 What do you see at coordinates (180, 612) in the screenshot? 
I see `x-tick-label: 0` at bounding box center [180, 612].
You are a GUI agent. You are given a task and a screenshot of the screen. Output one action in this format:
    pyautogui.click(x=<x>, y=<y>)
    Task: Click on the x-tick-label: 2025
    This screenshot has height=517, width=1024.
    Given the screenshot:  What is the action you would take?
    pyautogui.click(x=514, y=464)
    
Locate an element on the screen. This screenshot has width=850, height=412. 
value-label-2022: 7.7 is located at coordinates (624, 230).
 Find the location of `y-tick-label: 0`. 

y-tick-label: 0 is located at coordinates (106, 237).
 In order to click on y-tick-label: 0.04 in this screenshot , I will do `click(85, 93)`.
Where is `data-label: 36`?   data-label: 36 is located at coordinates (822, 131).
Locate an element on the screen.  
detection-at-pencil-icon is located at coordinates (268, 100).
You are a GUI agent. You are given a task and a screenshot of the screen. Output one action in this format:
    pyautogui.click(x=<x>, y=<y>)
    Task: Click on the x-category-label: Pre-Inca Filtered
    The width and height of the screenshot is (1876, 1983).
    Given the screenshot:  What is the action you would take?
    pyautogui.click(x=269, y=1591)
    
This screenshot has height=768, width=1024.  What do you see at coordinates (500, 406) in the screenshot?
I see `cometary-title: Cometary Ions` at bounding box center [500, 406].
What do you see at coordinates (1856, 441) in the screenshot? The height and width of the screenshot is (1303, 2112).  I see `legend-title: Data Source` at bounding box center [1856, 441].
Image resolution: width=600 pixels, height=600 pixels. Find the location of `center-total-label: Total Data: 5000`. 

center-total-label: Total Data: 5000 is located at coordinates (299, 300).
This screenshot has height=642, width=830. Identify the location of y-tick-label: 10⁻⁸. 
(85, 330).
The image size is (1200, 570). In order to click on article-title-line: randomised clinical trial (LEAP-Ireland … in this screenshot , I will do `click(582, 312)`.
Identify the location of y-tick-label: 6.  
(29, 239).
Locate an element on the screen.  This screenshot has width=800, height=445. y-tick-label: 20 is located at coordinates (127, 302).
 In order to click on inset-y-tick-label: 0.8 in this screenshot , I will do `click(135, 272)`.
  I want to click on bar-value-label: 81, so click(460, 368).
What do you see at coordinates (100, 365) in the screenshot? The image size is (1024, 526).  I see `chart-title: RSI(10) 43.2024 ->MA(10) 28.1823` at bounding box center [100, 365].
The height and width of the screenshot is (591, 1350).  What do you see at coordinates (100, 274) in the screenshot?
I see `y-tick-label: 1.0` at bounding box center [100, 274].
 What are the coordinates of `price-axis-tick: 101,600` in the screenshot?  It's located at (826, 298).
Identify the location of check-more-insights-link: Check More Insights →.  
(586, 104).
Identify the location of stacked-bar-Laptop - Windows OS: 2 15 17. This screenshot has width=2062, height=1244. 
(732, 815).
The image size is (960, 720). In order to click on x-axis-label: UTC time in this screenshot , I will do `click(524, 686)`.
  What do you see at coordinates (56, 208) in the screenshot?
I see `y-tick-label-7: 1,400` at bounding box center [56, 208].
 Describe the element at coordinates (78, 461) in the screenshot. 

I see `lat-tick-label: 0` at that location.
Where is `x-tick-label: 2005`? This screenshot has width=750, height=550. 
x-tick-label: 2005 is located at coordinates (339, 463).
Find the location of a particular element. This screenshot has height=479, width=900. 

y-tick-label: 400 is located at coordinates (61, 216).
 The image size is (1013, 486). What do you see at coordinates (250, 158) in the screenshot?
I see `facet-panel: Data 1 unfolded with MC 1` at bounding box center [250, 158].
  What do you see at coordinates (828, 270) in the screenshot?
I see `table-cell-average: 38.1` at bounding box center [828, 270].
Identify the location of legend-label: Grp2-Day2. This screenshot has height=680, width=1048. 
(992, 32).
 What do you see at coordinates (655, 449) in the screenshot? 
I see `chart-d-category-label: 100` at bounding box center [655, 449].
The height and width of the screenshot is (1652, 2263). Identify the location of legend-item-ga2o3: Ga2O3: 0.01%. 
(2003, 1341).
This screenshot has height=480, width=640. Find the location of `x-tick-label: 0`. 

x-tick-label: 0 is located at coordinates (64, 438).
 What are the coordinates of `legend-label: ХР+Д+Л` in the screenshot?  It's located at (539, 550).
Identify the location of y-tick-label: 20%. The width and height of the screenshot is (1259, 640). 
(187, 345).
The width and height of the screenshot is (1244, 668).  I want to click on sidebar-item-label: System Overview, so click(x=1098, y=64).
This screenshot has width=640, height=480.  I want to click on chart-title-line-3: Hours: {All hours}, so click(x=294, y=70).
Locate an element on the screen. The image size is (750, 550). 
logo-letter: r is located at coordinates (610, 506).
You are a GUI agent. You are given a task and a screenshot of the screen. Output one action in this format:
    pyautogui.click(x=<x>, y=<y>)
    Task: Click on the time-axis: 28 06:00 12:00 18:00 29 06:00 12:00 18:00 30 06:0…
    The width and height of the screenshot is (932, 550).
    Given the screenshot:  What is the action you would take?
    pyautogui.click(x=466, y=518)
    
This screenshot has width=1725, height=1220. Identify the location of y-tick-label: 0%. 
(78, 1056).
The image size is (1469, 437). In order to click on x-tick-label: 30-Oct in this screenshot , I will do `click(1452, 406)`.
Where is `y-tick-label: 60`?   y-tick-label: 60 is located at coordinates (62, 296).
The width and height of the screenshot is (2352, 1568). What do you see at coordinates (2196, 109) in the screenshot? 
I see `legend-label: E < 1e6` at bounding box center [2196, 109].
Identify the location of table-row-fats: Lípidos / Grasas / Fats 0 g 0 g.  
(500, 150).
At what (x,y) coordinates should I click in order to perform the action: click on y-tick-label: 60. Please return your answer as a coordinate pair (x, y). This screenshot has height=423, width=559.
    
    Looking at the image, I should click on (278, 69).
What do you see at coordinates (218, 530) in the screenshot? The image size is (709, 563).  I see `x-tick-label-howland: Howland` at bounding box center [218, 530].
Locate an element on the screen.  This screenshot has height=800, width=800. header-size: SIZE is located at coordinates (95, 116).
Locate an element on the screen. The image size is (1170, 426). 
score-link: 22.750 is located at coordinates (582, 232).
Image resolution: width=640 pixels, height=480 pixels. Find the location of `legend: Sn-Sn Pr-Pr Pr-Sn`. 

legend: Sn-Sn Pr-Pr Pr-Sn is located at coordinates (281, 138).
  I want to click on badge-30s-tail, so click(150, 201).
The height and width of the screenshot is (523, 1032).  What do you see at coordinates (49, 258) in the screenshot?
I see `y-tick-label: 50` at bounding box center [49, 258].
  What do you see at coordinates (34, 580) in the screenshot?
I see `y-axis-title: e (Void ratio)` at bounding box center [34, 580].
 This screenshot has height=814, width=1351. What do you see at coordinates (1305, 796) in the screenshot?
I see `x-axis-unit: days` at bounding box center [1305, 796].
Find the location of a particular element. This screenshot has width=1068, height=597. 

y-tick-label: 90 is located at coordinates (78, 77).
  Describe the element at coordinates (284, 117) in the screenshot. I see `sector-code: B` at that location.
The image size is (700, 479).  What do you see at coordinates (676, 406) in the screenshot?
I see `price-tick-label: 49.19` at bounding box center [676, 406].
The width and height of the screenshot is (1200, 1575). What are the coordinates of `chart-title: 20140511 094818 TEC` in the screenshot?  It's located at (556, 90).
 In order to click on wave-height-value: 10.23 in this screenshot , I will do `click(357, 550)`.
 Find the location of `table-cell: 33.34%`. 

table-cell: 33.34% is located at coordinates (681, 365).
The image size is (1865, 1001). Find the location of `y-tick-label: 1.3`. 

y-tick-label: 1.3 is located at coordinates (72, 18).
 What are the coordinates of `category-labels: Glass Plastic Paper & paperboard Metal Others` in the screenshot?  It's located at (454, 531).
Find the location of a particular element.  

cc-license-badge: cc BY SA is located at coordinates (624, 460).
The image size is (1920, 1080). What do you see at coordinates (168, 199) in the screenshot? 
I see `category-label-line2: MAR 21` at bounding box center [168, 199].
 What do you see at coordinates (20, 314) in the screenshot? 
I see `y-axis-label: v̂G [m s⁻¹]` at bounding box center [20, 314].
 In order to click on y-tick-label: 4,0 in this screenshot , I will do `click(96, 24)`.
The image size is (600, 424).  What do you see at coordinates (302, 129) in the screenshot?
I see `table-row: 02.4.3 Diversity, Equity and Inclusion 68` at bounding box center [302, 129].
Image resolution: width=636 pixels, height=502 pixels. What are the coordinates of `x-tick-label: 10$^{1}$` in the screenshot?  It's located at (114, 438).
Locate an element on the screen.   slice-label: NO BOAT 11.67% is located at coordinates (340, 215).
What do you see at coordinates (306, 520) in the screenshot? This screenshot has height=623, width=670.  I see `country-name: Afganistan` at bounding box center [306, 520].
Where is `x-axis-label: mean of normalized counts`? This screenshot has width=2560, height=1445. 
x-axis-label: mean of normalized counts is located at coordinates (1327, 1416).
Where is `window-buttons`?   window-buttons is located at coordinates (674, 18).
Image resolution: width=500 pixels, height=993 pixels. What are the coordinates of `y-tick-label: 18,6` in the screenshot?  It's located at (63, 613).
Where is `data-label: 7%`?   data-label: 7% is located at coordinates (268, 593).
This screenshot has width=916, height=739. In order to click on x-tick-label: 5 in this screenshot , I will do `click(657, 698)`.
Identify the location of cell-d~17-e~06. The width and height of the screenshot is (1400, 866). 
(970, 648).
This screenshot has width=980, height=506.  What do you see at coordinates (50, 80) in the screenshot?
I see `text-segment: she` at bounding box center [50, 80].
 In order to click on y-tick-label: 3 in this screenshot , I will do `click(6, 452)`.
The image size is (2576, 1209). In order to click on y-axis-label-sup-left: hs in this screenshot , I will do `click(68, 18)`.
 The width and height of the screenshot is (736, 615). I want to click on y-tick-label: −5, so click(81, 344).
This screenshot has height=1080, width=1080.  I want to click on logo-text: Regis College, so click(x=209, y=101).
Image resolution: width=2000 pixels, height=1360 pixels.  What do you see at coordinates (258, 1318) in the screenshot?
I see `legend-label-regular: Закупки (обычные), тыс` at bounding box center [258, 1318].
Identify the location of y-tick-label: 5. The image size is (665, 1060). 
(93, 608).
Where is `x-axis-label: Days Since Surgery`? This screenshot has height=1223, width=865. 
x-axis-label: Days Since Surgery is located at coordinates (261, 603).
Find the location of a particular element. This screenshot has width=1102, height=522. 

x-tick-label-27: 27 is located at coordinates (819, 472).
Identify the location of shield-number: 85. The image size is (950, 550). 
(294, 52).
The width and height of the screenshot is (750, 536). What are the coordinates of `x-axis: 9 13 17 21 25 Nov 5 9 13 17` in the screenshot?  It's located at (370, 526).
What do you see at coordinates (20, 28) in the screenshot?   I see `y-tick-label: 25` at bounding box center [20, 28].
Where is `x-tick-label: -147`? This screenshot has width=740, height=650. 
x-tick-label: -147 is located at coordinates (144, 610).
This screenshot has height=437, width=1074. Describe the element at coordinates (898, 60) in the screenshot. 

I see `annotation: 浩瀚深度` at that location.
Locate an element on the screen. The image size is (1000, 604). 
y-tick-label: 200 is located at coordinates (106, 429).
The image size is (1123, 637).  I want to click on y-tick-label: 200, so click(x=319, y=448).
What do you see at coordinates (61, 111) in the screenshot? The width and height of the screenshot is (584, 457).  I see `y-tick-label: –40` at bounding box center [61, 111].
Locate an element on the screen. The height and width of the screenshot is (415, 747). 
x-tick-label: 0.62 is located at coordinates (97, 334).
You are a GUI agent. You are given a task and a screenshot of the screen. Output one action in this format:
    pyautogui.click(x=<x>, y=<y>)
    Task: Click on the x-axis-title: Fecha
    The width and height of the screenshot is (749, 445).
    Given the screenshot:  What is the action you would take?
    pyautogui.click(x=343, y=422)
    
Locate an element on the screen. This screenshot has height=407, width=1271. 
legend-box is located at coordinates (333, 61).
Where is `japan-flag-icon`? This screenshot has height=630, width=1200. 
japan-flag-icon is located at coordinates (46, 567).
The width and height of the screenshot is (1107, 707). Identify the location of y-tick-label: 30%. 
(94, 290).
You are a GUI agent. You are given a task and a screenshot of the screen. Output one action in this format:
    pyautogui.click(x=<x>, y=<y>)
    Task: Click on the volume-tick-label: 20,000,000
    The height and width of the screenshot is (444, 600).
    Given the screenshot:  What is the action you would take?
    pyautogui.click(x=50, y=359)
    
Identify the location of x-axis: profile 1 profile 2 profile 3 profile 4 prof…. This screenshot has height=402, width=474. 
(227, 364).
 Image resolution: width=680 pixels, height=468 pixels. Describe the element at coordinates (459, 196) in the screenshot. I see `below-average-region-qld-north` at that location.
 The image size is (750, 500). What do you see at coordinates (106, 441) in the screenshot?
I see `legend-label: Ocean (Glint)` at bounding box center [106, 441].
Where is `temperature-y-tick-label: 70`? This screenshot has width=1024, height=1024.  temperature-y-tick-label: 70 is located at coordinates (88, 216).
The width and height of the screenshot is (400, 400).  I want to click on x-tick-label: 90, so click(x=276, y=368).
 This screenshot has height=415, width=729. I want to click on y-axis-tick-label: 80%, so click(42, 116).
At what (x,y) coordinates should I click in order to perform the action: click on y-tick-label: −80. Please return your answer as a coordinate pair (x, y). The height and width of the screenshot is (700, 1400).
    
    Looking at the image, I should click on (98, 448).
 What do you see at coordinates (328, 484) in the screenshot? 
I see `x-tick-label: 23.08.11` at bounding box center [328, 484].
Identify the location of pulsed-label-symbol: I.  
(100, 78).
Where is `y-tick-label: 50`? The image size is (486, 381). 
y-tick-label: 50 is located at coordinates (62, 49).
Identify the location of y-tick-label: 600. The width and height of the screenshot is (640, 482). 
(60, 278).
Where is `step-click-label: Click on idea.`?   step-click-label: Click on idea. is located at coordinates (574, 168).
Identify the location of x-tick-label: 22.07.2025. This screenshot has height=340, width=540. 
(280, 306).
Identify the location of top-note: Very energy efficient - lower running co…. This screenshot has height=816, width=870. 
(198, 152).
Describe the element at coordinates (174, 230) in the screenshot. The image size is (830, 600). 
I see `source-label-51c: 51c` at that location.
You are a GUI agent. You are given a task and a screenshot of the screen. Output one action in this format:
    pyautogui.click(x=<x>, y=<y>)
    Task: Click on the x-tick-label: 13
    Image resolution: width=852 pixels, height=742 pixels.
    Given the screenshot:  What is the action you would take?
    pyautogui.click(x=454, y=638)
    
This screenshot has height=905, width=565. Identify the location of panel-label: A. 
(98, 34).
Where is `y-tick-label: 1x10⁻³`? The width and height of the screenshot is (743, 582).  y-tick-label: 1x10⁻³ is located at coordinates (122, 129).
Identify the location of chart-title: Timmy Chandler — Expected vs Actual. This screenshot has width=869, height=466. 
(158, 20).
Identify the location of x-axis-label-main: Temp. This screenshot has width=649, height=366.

____

■ TASK TO CARRY OUT ■
Revise the lines starting at the one containing "This screenshot has width=980, height=506." and ending at the one containing "This screenshot has height=1080, width=1080.", replacing "In order to click on" with "To click on" and leaving everything else unchanged.

■ TASK ANSWER ■
This screenshot has width=980, height=506.  What do you see at coordinates (50, 80) in the screenshot?
I see `text-segment: she` at bounding box center [50, 80].
 To click on y-tick-label: 3 in this screenshot , I will do `click(6, 452)`.
The image size is (2576, 1209). To click on y-axis-label-sup-left: hs in this screenshot , I will do `click(68, 18)`.
 The width and height of the screenshot is (736, 615). I want to click on y-tick-label: −5, so click(81, 344).
This screenshot has height=1080, width=1080.  I want to click on logo-text: Regis College, so click(x=209, y=101).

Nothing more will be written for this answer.